- Document passage -

^^^^

EX-4 3 dex4.htm UNFUNDED DEFERRED COMPENSATION PLAN FOR DIRECTORS Unfunded Deferred Compensation Plan for Directors
 
Exhibit 4
 
RADIOSHACK CORPORATION
UNFUNDED DEFERRED COMPENSATION PLAN
FOR DIRECTORS
(AS AMENDED AND RESTATED JULY 22, 2000)
 
1.
 
PURPOSES OF THE PLAN
 
The purposes of the Unfunded Deferred Compensation Plan (the “Plan”) are to enable RadioShack Corporation (the “Company”) to attract and retain the best qualified members of the Board of Directors of the Company (a “Director”) by providing them with a Plan to defer the payment of all or a specified portion of the fees payable to the Director for services rendered on behalf of the Company.
 
2.
 
ELECTION TO DEFER
 
a) A Director may elect on or before December 31 of any year, to defer payment of all or a specified part of either all his/her retainer fees or meeting fees or both (whether paid in cash or in Common Stock of the Company or dividends attributable thereto), for services and meetings during the succeeding calendar year following such election. Any person who shall become a Director during any calendar year, and who was not a Director of the Company on the preceding December 31, may elect, not later than the 30th day after his or her term begins, to defer payment of all or a specified part of such fees for the succeeding calendar year. Any such elections shall be made by written notice delivered to the Corporate Secretary of the Company. All elections shall only be effective for the succeeding calendar year. Notwithstanding the above, for the calendar year 1998, any such election must be made prior to February 28, 1998 for director retainer fees and prior to July 1, 1998 for meeting fees.

^^^^

- Required task a -
Reproduce verbatim the lines of the listing that start at the line containing "Given: Click the Data" and end at the line containing "Action: point(49,131)", including both of those lines.

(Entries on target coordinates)
^^^^

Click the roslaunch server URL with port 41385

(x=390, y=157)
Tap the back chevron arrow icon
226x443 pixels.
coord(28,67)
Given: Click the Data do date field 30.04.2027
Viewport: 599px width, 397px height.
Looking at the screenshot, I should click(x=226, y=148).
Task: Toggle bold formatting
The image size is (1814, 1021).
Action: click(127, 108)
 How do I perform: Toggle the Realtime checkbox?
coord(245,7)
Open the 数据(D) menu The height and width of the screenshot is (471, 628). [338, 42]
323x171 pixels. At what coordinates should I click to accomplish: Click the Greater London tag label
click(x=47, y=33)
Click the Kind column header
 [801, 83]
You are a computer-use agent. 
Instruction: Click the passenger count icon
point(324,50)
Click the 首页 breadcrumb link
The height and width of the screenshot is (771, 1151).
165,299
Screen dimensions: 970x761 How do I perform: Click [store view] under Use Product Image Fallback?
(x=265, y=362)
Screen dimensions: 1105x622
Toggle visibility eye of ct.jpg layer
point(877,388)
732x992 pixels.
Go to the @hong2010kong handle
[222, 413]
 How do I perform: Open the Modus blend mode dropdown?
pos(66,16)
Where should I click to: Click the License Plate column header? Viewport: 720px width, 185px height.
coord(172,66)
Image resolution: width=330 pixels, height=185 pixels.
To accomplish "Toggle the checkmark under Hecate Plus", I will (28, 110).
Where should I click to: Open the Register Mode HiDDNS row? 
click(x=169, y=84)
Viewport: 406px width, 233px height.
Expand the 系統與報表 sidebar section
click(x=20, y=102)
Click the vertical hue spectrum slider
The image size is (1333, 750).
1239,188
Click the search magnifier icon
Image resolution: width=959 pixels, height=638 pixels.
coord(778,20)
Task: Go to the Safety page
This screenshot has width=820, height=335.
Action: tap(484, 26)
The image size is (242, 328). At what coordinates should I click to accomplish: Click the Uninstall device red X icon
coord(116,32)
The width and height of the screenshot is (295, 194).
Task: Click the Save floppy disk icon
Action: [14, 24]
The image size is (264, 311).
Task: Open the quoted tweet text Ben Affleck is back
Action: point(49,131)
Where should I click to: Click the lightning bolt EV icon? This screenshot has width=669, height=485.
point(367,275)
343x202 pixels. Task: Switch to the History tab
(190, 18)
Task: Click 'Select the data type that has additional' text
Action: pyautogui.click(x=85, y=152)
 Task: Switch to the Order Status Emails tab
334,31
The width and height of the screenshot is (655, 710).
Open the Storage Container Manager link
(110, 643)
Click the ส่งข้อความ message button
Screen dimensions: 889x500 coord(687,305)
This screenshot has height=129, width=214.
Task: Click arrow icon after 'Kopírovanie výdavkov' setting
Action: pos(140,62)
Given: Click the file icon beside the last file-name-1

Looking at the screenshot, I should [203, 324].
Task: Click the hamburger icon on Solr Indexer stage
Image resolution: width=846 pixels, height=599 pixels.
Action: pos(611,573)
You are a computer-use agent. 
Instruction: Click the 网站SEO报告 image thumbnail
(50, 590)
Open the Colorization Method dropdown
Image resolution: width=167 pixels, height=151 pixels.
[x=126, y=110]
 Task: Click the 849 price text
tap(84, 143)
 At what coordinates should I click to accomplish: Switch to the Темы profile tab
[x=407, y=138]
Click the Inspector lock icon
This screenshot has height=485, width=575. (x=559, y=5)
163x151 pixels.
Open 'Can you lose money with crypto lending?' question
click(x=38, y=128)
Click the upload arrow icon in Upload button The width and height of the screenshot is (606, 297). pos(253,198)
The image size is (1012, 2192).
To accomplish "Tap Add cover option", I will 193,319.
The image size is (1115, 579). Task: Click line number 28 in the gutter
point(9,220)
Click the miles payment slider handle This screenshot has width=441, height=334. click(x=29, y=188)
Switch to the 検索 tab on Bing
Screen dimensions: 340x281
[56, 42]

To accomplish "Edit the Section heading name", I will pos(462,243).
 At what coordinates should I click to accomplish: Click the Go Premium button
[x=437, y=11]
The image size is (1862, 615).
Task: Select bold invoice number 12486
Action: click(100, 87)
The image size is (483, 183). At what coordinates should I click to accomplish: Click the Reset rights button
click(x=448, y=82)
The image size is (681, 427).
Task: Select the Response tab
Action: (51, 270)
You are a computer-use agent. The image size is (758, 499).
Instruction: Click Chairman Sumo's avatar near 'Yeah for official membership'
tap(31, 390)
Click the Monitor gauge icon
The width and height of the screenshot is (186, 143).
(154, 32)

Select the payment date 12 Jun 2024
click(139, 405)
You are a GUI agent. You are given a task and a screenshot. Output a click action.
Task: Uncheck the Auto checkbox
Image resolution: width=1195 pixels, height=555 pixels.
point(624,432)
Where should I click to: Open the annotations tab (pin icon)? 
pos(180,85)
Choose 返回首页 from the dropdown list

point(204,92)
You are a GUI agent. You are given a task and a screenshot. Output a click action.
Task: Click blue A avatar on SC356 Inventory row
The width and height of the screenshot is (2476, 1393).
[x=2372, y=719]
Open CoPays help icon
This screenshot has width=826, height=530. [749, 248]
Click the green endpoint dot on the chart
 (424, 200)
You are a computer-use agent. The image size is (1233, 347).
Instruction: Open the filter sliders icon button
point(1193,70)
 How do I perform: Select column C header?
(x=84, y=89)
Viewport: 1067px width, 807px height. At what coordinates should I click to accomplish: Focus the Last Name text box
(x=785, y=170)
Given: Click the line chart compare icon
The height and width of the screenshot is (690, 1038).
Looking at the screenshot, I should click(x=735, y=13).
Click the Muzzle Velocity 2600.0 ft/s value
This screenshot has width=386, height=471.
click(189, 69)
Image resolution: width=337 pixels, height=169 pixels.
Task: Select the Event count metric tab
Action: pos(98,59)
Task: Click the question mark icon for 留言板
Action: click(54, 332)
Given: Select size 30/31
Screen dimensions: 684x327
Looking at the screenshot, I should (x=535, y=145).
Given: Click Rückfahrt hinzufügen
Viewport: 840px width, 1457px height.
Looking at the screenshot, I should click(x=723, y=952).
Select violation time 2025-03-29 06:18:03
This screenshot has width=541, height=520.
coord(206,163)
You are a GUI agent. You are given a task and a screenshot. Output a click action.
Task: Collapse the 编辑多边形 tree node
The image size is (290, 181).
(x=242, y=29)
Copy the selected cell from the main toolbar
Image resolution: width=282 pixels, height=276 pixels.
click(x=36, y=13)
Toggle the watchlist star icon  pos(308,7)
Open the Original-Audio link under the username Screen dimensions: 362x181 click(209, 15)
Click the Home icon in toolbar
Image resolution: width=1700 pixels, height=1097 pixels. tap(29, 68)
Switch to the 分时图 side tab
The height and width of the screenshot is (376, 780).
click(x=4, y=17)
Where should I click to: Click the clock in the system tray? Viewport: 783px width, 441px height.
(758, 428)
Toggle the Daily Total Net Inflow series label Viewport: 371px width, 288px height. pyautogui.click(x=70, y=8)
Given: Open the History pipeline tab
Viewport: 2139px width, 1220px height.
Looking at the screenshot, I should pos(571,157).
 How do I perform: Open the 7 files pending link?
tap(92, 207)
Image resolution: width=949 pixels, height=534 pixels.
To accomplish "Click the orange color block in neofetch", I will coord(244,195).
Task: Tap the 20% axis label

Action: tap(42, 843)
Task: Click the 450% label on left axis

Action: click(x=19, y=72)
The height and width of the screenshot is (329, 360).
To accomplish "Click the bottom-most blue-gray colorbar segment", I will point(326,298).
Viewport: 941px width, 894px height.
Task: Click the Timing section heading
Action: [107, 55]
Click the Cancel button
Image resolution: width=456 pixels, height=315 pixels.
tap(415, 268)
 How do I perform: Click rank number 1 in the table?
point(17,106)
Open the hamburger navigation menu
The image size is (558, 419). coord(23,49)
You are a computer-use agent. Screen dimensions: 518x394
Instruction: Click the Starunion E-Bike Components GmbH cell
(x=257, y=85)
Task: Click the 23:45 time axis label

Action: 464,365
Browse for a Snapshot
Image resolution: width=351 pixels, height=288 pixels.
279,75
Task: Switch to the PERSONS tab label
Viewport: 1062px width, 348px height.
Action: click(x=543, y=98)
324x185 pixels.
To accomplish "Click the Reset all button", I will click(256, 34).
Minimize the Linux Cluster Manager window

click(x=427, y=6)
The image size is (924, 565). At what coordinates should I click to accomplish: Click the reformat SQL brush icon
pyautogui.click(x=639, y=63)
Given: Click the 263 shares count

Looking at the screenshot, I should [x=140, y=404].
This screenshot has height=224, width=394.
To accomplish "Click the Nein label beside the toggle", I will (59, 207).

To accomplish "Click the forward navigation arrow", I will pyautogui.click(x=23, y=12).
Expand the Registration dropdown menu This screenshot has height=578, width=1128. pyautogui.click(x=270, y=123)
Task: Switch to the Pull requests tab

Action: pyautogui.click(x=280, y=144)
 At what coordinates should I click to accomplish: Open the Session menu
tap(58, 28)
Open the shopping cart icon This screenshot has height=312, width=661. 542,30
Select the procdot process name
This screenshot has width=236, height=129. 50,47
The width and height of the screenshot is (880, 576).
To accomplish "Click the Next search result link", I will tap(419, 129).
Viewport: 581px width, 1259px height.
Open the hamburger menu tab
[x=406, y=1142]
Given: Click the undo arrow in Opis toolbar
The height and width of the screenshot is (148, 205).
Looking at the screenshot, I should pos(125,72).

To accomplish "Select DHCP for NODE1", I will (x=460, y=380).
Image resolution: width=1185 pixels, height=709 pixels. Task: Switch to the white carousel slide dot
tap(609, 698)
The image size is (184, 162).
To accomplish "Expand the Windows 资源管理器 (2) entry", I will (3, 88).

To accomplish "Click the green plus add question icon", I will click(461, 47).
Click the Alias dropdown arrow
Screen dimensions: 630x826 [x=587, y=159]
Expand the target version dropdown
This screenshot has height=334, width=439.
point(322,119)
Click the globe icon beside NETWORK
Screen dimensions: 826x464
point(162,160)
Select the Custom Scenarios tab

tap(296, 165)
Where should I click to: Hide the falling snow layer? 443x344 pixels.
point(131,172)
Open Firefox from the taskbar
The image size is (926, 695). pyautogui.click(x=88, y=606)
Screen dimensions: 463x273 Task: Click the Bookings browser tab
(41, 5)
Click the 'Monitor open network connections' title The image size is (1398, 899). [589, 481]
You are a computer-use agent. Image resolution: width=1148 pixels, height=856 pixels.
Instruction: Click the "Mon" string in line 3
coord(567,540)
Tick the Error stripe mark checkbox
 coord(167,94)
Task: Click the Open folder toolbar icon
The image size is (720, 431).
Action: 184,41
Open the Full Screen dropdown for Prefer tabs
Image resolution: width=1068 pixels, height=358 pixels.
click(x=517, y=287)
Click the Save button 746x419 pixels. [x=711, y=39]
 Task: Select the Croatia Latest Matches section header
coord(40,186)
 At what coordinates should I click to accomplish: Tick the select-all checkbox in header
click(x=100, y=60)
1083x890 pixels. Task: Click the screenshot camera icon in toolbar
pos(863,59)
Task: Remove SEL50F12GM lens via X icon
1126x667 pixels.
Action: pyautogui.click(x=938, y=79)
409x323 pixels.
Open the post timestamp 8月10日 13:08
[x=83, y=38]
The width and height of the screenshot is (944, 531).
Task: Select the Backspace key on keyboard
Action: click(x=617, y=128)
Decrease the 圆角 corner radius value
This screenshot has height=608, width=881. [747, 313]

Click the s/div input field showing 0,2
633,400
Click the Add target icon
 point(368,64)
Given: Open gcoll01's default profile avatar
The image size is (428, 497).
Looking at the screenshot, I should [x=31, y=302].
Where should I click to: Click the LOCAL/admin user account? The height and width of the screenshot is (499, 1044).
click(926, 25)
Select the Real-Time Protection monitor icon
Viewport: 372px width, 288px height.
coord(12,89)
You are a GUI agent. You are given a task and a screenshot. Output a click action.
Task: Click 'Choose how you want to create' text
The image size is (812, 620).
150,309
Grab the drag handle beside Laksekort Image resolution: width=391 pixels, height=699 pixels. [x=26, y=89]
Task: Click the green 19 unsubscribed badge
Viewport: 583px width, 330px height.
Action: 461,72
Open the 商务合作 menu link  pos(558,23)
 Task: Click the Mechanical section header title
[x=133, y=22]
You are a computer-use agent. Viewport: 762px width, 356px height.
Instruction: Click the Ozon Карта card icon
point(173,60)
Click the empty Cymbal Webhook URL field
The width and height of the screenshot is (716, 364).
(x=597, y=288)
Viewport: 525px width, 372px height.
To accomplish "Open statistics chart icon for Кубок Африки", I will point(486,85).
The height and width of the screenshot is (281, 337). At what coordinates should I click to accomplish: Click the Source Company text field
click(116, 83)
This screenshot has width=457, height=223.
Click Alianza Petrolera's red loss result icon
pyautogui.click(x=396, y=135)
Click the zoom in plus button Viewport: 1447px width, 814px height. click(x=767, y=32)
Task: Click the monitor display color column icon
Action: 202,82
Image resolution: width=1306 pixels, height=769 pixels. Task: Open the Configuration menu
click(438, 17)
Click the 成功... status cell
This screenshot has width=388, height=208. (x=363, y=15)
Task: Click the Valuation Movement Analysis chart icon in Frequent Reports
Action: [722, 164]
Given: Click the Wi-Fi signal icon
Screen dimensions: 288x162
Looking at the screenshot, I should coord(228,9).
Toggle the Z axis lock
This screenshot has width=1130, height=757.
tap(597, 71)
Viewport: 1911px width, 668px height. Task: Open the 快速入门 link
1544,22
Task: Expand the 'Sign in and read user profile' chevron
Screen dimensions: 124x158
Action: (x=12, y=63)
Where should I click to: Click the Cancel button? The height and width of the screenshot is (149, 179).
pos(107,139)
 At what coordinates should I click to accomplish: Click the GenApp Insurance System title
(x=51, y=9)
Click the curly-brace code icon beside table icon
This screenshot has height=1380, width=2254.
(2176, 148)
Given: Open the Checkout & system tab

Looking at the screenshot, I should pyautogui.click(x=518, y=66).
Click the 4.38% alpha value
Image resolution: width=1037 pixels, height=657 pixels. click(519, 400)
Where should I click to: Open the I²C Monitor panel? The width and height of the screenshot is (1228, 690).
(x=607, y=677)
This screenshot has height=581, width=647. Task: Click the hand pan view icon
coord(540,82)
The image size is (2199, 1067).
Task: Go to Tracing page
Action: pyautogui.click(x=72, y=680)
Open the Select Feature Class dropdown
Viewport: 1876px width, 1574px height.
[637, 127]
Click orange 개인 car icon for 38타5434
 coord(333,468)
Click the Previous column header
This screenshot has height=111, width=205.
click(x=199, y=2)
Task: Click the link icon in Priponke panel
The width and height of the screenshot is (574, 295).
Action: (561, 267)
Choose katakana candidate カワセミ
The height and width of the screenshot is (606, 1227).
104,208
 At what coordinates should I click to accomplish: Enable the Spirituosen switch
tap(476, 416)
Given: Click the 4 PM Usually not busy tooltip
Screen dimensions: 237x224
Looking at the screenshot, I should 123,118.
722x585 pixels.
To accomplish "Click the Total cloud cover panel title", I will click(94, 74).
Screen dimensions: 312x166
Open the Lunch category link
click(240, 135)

^^^^

- Required task b -
Write the next part of the directors' deferred compensation plan, starting after its final sentence.

- Expected answer a -
Given: Click the Data do date field 30.04.2027
Viewport: 599px width, 397px height.
Looking at the screenshot, I should click(x=226, y=148).
Task: Toggle bold formatting
The image size is (1814, 1021).
Action: click(127, 108)
 How do I perform: Toggle the Realtime checkbox?
coord(245,7)
Open the 数据(D) menu The height and width of the screenshot is (471, 628). [338, 42]
323x171 pixels. At what coordinates should I click to accomplish: Click the Greater London tag label
click(x=47, y=33)
Click the Kind column header
 [801, 83]
You are a computer-use agent. 
Instruction: Click the passenger count icon
point(324,50)
Click the 首页 breadcrumb link
The height and width of the screenshot is (771, 1151).
165,299
Screen dimensions: 970x761 How do I perform: Click [store view] under Use Product Image Fallback?
(x=265, y=362)
Screen dimensions: 1105x622
Toggle visibility eye of ct.jpg layer
point(877,388)
732x992 pixels.
Go to the @hong2010kong handle
[222, 413]
 How do I perform: Open the Modus blend mode dropdown?
pos(66,16)
Where should I click to: Click the License Plate column header? Viewport: 720px width, 185px height.
coord(172,66)
Image resolution: width=330 pixels, height=185 pixels.
To accomplish "Toggle the checkmark under Hecate Plus", I will (28, 110).
Where should I click to: Open the Register Mode HiDDNS row? 
click(x=169, y=84)
Viewport: 406px width, 233px height.
Expand the 系統與報表 sidebar section
click(x=20, y=102)
Click the vertical hue spectrum slider
The image size is (1333, 750).
1239,188
Click the search magnifier icon
Image resolution: width=959 pixels, height=638 pixels.
coord(778,20)
Task: Go to the Safety page
This screenshot has width=820, height=335.
Action: tap(484, 26)
The image size is (242, 328). At what coordinates should I click to accomplish: Click the Uninstall device red X icon
coord(116,32)
The width and height of the screenshot is (295, 194).
Task: Click the Save floppy disk icon
Action: [14, 24]
The image size is (264, 311).
Task: Open the quoted tweet text Ben Affleck is back
Action: point(49,131)

- Expected answer b -
b) In addition to a) above, any Director with a cash account shall be entitled to make a one-time election only to transfer out of his or her cash account and have his or her stock account credited with such amount of cash and accrued interest as a Director may elect from his or her cash account. This election shall be effective as of July 1, 1999. Upon this election, the elected amount credited to a Director’s stock account shall be converted to that amount of Company Common Stock based upon the closing price of Company Common Stock on June 30, 1999. Such one-time election must be made no later than July 1, 1999.
 
c) With respect to cash dividends payable on Company Common Stock, each participating Director holding a stock account or Pension Plan Stock Account, upon his or her election may (i) be directly paid in cash, (ii) have his or her cash account credited as of the payment date for dividends on Company Common Stock in an amount equal to dividends attributable to the number of shares of Company Common Stock credited to each Director’s stock account or Pension Plan Stock Account as of the record date set by the Board of Directors of the Company or (iii) defer cash dividends into his or her stock account or Pension Plan Stock Account. Cash dividends deferred and credited to a Director’s stock account or Pension Plan Stock Account shall be converted to that amount of Company Common Stock based on the closing price of Company Common Stock on such record date for dividends.
 
d) Amounts deferred under this Plan will be distributed based on one of the two following elections made by each participating Director:
 
(1) consecutive substantially equal annual installments up to a maximum of ten beginning on January 15 of a specified year; or
 
(2) a lump sum payment on a specified date not in excess of ten years from the date Director ceases to be a Director.
 
3.
 
DIRECTORS’ ACCOUNTS


 
a) Cash Account
 
All deferred cash fees shall be recorded on the books of the Company and a memorandum cash account of the fees deferred by each participating Director and interest thereon and cash dividends payable on Company Common Stock, if any, will be maintained.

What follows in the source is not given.